▸ What you have to do
Copy out everything from the line containing "Task: Tap the yellow 意见反馈 feedback icon" down to the line containing "pos(24,719)", both included, exactly as they appear in the lines below.

::::

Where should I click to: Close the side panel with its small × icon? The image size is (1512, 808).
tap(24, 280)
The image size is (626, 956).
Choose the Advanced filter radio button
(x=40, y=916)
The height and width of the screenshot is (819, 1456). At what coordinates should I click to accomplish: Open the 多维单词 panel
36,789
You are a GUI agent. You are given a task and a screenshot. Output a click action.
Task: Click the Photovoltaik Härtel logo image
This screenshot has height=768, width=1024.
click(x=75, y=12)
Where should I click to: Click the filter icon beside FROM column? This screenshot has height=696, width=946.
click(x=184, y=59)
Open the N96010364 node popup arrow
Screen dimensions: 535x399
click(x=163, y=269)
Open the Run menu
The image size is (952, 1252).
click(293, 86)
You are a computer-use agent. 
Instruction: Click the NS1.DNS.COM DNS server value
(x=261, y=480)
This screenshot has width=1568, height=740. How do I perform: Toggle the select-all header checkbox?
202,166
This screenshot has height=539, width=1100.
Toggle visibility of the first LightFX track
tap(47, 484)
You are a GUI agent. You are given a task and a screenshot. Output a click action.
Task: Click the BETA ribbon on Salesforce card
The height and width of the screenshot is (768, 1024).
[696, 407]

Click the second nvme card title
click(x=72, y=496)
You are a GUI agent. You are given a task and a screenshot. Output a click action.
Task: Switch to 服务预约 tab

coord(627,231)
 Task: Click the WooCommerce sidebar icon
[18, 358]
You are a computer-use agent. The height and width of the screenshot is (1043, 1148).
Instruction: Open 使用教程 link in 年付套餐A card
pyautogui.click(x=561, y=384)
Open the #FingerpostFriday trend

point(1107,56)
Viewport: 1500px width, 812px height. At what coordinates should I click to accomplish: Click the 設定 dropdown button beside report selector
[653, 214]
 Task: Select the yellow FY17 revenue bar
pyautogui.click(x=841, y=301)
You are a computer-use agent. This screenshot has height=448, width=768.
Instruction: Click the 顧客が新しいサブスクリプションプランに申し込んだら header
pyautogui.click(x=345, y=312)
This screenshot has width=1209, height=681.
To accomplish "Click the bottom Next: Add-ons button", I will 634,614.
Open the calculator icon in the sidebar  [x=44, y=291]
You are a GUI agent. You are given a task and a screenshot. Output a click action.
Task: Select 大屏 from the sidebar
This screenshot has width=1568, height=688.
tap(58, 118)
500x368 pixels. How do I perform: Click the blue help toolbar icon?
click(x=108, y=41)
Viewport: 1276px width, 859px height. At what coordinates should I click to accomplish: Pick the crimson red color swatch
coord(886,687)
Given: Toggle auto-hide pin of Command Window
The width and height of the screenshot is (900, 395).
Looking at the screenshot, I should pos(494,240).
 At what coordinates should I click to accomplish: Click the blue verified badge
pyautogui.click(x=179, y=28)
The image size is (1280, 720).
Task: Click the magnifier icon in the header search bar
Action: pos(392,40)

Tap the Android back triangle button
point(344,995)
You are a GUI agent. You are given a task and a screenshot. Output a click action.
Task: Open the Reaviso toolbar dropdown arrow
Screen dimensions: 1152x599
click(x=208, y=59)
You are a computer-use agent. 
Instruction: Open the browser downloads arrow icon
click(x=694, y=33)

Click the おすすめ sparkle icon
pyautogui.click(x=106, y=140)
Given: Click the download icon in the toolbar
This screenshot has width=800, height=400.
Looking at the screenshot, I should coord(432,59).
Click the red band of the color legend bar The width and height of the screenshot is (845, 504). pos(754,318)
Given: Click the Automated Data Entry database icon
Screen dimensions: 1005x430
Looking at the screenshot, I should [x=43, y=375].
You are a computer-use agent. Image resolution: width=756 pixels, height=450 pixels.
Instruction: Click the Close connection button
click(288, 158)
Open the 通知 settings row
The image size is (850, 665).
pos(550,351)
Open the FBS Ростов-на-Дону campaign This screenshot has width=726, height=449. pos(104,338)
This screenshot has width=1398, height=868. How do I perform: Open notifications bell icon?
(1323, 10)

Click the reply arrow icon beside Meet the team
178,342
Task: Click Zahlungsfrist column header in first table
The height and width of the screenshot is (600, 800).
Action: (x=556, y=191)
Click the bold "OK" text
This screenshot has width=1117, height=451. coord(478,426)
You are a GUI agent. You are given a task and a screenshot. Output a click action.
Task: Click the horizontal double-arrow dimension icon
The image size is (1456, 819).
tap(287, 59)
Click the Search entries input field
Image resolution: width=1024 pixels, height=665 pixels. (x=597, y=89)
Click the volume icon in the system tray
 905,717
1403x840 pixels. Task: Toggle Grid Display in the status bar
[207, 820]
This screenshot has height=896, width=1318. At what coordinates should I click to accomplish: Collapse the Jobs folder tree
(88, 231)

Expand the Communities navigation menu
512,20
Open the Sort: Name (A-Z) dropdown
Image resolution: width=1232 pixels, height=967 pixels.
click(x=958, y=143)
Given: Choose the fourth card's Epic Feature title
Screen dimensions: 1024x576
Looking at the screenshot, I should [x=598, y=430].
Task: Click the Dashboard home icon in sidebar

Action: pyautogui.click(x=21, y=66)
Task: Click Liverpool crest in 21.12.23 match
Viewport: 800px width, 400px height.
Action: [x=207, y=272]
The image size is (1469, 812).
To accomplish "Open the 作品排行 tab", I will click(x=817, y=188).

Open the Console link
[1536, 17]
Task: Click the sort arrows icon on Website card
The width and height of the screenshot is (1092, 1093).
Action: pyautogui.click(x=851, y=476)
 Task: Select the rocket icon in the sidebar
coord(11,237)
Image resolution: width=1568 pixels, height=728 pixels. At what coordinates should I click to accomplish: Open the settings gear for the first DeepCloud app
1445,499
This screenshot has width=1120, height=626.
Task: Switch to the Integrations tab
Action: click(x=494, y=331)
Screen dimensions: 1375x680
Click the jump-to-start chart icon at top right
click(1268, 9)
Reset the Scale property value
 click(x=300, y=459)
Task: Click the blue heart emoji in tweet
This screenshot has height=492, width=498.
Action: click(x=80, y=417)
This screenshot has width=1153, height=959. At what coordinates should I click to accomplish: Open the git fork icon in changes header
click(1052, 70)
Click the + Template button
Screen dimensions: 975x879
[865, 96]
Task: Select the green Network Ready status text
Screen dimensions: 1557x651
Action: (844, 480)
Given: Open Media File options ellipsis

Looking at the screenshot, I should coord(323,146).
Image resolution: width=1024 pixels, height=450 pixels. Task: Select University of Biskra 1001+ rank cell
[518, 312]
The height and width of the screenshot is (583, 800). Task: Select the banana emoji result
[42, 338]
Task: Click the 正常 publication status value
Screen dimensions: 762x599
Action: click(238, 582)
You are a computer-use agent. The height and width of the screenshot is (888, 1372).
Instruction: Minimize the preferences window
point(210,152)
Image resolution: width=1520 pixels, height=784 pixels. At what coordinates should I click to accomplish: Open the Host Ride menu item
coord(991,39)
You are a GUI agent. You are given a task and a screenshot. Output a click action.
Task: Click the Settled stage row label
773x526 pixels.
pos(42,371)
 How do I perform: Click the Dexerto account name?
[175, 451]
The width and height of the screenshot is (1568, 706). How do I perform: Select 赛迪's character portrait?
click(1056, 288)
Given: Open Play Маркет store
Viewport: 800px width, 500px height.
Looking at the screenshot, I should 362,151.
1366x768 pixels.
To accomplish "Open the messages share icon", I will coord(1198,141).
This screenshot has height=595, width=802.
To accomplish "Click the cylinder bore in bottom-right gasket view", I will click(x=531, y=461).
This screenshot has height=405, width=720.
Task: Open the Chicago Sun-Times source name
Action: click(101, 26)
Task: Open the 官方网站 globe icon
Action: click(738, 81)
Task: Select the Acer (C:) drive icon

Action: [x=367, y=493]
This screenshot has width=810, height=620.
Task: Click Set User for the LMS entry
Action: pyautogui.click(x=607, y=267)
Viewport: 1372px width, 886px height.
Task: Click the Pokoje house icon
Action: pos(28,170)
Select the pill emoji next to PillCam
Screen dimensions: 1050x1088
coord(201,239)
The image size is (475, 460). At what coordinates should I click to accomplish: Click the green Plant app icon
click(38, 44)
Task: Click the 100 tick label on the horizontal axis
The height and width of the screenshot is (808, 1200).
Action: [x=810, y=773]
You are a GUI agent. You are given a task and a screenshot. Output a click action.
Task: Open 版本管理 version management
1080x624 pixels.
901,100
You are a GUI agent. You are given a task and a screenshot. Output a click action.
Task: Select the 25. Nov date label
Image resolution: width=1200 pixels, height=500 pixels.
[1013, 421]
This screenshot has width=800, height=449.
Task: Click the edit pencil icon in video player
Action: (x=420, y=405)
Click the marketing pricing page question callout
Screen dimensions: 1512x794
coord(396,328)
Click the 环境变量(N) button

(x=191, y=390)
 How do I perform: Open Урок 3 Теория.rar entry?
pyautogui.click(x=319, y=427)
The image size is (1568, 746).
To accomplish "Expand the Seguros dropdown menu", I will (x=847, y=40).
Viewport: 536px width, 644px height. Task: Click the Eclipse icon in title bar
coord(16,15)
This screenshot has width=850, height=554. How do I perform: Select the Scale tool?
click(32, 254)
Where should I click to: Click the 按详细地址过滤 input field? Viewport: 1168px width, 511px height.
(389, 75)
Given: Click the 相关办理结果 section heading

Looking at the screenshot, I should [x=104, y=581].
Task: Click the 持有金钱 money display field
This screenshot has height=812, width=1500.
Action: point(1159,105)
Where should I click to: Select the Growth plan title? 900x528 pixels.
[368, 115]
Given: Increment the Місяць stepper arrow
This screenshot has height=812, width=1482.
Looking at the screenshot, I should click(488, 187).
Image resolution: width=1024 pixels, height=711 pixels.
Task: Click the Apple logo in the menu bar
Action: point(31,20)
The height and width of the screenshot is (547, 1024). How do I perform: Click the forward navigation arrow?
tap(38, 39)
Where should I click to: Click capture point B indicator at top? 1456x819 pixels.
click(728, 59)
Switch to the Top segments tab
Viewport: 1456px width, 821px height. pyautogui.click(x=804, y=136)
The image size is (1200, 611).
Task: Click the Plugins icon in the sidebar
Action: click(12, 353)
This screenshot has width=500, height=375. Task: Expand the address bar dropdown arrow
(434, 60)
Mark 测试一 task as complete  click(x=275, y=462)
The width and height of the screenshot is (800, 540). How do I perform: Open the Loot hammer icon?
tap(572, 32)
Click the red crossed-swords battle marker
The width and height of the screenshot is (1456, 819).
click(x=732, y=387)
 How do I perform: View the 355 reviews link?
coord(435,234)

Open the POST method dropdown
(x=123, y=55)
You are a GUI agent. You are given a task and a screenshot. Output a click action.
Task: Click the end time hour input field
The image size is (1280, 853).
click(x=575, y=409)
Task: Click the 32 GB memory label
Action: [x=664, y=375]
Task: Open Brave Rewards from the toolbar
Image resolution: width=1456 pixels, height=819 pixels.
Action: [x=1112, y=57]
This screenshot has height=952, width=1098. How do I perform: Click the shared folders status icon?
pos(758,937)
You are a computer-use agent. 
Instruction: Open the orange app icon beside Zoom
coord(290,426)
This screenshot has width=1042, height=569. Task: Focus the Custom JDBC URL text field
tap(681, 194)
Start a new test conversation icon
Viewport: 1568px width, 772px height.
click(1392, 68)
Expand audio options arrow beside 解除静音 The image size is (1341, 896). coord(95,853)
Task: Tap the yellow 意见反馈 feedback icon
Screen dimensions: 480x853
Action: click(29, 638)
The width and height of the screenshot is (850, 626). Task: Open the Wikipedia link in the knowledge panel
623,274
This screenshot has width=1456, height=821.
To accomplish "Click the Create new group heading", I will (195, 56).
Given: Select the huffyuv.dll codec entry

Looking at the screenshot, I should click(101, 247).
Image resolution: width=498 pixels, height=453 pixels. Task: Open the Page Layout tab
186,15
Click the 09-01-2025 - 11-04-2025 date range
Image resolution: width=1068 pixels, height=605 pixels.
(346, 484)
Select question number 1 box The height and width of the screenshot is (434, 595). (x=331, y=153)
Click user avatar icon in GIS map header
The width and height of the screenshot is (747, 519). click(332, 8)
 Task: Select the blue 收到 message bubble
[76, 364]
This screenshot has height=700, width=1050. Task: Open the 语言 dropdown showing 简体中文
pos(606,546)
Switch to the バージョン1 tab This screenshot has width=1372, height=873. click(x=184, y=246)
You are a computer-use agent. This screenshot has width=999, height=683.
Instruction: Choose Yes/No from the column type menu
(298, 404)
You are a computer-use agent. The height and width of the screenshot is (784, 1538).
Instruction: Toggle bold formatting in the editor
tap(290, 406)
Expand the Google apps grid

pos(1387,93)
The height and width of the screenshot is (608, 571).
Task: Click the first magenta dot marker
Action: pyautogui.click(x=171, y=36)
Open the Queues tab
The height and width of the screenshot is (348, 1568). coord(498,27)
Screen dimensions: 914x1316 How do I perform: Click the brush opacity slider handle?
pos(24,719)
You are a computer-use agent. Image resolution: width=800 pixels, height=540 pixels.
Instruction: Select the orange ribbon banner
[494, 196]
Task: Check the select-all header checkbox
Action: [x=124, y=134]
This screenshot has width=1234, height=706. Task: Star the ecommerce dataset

::::

▸ Complete response
Task: Tap the yellow 意见反馈 feedback icon
Screen dimensions: 480x853
Action: click(29, 638)
The width and height of the screenshot is (850, 626). Task: Open the Wikipedia link in the knowledge panel
623,274
This screenshot has width=1456, height=821.
To accomplish "Click the Create new group heading", I will (195, 56).
Given: Select the huffyuv.dll codec entry

Looking at the screenshot, I should click(101, 247).
Image resolution: width=498 pixels, height=453 pixels. Task: Open the Page Layout tab
186,15
Click the 09-01-2025 - 11-04-2025 date range
Image resolution: width=1068 pixels, height=605 pixels.
(346, 484)
Select question number 1 box The height and width of the screenshot is (434, 595). (x=331, y=153)
Click user avatar icon in GIS map header
The width and height of the screenshot is (747, 519). click(332, 8)
 Task: Select the blue 收到 message bubble
[76, 364]
This screenshot has height=700, width=1050. Task: Open the 语言 dropdown showing 简体中文
pos(606,546)
Switch to the バージョン1 tab This screenshot has width=1372, height=873. click(x=184, y=246)
You are a computer-use agent. This screenshot has width=999, height=683.
Instruction: Choose Yes/No from the column type menu
(298, 404)
You are a computer-use agent. The height and width of the screenshot is (784, 1538).
Instruction: Toggle bold formatting in the editor
tap(290, 406)
Expand the Google apps grid

pos(1387,93)
The height and width of the screenshot is (608, 571).
Task: Click the first magenta dot marker
Action: pyautogui.click(x=171, y=36)
Open the Queues tab
The height and width of the screenshot is (348, 1568). coord(498,27)
Screen dimensions: 914x1316 How do I perform: Click the brush opacity slider handle?
pos(24,719)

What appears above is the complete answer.